Neural networks are reliable predictive models. You are using k-fold cross-validation so, of course, each time you fit the model, you will get different estimates and results. The fact that you are getting practically the same R square for the training and validation sets is a good indication that the model is a good fit.
You can save the fitted model as a column formula. Then you don't have to fit the model again and the estimates won't change when you use the model.
Should I simply choose the model with the highest R square? Each time I fit the model the R square is always high (between .90 and .94) but the variable importance under prediction profiler changes significantly.

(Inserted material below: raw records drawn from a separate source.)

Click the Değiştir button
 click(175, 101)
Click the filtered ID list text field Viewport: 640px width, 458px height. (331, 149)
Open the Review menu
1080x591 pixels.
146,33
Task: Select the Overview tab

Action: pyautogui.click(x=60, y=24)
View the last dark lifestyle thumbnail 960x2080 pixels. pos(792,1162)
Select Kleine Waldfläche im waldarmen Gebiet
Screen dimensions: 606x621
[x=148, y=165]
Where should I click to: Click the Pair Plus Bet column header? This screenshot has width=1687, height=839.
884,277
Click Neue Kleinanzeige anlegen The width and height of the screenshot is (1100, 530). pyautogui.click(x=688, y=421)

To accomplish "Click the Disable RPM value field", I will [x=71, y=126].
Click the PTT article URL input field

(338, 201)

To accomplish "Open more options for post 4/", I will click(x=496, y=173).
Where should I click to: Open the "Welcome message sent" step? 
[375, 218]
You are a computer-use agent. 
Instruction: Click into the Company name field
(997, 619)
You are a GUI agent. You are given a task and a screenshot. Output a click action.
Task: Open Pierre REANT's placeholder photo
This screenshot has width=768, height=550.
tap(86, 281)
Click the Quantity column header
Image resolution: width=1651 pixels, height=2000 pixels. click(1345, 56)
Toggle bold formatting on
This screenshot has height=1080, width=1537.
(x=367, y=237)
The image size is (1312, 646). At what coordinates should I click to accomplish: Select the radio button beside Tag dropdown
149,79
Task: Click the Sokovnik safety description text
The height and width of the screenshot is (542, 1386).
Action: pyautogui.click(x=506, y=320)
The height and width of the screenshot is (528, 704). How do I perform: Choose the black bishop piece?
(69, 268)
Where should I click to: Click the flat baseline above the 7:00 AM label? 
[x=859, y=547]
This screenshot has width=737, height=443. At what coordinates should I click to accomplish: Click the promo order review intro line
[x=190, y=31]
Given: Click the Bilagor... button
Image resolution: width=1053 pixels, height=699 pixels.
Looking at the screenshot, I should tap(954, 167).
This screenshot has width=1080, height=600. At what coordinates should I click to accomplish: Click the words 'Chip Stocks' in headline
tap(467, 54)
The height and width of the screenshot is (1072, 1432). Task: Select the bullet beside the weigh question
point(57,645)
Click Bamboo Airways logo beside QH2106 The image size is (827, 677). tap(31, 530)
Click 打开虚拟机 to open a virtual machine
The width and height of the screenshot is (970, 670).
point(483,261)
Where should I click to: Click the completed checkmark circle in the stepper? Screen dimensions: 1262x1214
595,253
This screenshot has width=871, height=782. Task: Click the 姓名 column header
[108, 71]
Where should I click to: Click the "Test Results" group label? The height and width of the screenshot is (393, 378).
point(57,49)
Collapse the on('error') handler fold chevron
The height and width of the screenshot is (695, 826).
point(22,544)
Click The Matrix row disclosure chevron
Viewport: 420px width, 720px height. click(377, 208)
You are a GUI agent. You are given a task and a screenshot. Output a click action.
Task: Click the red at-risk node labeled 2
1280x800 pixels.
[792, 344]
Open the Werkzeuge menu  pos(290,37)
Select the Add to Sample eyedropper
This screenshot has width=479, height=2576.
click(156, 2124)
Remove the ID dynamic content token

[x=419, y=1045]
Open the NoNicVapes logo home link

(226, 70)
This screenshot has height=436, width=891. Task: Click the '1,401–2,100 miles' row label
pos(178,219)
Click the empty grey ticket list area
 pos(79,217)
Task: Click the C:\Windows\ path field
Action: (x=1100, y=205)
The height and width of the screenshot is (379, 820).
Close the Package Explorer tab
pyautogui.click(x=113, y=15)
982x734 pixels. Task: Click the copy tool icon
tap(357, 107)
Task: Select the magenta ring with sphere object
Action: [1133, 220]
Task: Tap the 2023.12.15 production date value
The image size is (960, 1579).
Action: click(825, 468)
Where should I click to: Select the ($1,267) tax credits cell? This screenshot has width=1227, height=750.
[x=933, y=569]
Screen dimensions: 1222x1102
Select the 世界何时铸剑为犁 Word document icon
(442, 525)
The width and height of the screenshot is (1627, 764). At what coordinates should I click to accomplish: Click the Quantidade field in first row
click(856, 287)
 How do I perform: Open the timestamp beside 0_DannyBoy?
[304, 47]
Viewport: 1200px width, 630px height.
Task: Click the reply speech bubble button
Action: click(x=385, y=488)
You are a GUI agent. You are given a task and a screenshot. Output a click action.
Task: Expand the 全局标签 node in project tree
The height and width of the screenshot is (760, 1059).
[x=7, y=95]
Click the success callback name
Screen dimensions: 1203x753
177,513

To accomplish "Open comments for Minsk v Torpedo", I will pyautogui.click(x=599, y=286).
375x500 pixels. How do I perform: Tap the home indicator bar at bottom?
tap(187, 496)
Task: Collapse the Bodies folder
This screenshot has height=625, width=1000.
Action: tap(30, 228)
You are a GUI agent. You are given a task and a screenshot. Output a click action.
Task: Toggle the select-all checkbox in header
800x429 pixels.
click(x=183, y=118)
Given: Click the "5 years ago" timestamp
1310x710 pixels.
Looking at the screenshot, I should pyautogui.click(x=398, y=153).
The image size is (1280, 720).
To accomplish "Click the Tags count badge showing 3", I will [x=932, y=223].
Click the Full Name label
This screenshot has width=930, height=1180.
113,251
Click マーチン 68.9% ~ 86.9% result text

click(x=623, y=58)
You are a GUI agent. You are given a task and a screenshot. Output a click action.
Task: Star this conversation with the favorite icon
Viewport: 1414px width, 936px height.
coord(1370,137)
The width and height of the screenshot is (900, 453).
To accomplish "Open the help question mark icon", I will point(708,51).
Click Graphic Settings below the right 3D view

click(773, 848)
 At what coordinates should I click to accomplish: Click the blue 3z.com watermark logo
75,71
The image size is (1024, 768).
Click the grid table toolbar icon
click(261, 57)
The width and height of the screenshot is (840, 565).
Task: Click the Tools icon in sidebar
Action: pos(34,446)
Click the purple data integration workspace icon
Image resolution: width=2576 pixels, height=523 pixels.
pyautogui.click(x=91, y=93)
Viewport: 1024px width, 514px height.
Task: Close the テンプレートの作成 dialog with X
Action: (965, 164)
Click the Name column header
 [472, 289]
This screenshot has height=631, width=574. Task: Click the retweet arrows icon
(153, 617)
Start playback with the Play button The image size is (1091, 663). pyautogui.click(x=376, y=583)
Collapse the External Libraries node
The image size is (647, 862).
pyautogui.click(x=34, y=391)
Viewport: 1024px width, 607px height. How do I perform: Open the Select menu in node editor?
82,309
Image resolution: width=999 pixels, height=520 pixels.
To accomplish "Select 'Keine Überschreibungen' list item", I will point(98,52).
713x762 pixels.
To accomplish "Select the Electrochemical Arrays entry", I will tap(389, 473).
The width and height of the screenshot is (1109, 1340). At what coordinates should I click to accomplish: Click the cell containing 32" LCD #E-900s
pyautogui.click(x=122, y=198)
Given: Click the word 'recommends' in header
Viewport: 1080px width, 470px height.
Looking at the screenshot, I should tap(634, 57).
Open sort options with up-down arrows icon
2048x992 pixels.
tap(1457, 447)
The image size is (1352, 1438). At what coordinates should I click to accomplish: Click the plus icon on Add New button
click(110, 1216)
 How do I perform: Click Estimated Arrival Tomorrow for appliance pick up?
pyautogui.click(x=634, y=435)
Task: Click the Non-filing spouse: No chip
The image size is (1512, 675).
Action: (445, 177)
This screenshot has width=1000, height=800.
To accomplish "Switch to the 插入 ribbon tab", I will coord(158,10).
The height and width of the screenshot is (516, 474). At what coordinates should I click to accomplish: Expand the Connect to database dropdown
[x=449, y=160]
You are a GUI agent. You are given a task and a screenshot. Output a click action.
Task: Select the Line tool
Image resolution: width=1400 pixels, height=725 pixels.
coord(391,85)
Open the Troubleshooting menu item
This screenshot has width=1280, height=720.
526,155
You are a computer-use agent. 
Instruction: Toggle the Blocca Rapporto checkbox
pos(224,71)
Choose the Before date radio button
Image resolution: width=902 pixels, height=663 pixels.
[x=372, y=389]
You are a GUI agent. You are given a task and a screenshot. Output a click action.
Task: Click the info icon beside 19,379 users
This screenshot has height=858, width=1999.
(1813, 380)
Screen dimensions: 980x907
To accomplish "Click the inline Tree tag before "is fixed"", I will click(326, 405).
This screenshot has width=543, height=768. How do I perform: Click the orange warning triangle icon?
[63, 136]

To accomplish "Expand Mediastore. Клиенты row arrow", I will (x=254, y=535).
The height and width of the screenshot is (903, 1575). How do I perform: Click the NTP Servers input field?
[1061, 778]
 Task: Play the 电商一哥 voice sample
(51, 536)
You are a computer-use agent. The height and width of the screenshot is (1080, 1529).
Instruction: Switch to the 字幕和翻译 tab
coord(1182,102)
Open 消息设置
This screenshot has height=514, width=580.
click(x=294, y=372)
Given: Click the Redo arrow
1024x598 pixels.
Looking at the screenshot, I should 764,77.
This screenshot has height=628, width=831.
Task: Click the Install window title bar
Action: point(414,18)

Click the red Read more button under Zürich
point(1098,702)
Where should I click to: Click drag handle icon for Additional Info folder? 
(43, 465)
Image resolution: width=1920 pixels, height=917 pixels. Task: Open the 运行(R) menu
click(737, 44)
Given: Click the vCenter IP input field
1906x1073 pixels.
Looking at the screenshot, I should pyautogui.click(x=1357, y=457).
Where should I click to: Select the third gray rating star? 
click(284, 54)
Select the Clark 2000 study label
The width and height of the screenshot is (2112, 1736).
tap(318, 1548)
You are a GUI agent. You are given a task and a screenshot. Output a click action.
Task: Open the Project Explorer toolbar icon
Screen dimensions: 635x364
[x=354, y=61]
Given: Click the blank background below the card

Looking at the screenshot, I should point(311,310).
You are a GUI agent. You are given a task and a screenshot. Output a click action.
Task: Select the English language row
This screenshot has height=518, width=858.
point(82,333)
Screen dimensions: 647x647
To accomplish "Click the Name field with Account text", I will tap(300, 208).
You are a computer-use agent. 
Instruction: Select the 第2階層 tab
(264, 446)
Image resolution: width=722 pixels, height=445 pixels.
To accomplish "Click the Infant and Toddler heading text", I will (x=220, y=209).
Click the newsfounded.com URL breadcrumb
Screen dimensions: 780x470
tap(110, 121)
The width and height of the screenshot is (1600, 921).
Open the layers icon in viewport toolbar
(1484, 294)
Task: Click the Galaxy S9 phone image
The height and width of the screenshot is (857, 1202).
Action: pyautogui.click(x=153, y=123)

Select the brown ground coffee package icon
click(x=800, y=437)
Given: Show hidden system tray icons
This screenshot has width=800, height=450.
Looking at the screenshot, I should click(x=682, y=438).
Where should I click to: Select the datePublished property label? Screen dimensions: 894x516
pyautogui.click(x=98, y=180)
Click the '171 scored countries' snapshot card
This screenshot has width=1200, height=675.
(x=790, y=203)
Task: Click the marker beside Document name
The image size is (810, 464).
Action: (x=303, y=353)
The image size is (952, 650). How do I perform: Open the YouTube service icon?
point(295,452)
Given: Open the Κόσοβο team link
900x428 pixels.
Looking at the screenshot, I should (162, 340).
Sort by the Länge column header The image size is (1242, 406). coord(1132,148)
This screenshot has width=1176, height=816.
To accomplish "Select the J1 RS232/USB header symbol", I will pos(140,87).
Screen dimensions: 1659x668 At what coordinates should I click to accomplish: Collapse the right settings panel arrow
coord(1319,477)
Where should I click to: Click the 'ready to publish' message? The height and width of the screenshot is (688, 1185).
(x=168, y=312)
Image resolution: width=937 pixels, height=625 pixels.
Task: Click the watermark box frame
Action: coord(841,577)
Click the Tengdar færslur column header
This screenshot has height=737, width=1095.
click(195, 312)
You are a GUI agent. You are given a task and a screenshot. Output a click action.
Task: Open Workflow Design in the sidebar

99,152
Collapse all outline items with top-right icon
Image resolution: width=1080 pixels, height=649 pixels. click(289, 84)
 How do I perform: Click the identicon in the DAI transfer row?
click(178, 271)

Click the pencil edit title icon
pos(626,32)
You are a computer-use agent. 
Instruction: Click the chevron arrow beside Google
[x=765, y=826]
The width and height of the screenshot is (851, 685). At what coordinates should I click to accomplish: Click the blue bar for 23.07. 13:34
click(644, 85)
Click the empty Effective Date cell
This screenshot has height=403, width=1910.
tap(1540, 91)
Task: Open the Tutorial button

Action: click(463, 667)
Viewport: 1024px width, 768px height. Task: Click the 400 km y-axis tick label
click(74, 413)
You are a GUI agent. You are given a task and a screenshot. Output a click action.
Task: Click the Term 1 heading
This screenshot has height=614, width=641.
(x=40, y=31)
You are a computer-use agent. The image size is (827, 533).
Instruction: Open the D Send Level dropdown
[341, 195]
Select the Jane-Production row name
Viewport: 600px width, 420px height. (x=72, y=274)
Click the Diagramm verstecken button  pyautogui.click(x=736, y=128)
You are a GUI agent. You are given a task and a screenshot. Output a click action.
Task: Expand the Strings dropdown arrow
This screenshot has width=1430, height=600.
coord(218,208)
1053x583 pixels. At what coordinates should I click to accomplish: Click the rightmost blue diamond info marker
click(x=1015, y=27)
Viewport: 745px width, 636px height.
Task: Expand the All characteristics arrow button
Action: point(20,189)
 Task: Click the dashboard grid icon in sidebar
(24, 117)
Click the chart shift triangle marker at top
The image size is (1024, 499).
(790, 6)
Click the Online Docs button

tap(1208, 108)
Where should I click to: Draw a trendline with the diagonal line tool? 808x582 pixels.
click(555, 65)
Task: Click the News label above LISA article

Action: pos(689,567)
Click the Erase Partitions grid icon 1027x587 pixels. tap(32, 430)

So the sample size ranges from 60 to 91? That seems like sufficient data for k-fold CV. Still, if effects are small then the estimates and accompanying variable importance could change a lot with each random assignment to the training and validation sets. Here is a simple case based on the Big Class example and a NN using the default settings except validation uses 5-fold CV.
These two runs use the same data set and settings but involve different random assignments to the five folds. Is this variability similar to what you see?
Why not include Day as a predictor and then the data set size will be 209?
Yes sample size ranges from 60 to 91. The variables are expression of different nutrient transporters in placenta or endometrium on day 70, 90, or 110 of gestation. Day is a significant effect and expression likely differs by day, which is why I fit the model by day. It is true that the effects are small so that may be why variable importance changes a lot. Here is an example of what I'm seeing.
Fitting the NN by Day means that within each subset, each fold is 12-15 observations, so the stability of the estimates will be adversely affected.
That said, the top predictors are generally the same and they exhibit similar profiles in both runs. You can remove some of these predictors, perhaps as many as half, from the model with little loss in performance but the resulting parsimonious model will be more stable over NN runs.
Also, you are fitting a very complex model. There are 18 hidden nodes. Is the response really that complicated? Over-fitting the model will also affect the stability of the runs.
If the response is time-dependent as you say, then it makes more sense to me to include Day as a predictor and use the larger, combined data set for better stability.